Element and text location data:
◇ ◇ ◇ ◇ ◇

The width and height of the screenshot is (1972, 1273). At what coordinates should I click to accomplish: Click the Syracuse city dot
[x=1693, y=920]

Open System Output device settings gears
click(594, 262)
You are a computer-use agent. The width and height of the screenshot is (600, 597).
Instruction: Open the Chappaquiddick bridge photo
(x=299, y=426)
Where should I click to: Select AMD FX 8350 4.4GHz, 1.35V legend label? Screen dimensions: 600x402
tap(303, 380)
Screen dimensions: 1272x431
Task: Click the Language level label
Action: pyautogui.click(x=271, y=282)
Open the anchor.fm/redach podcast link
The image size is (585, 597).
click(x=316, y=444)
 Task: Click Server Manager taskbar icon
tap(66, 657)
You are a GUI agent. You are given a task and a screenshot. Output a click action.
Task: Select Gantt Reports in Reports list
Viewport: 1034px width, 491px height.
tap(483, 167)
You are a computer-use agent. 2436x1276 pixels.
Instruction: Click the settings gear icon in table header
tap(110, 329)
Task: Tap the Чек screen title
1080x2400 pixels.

◇ ◇ ◇ ◇ ◇

Exercise requirements —
Copy every line of the records above verbatim, with nothing changed.

Reply to the task —
The width and height of the screenshot is (1972, 1273). At what coordinates should I click to accomplish: Click the Syracuse city dot
[x=1693, y=920]

Open System Output device settings gears
click(594, 262)
You are a computer-use agent. The width and height of the screenshot is (600, 597).
Instruction: Open the Chappaquiddick bridge photo
(x=299, y=426)
Where should I click to: Select AMD FX 8350 4.4GHz, 1.35V legend label? Screen dimensions: 600x402
tap(303, 380)
Screen dimensions: 1272x431
Task: Click the Language level label
Action: pyautogui.click(x=271, y=282)
Open the anchor.fm/redach podcast link
The image size is (585, 597).
click(x=316, y=444)
 Task: Click Server Manager taskbar icon
tap(66, 657)
You are a GUI agent. You are given a task and a screenshot. Output a click action.
Task: Select Gantt Reports in Reports list
Viewport: 1034px width, 491px height.
tap(483, 167)
You are a computer-use agent. 2436x1276 pixels.
Instruction: Click the settings gear icon in table header
tap(110, 329)
Task: Tap the Чек screen title
1080x2400 pixels.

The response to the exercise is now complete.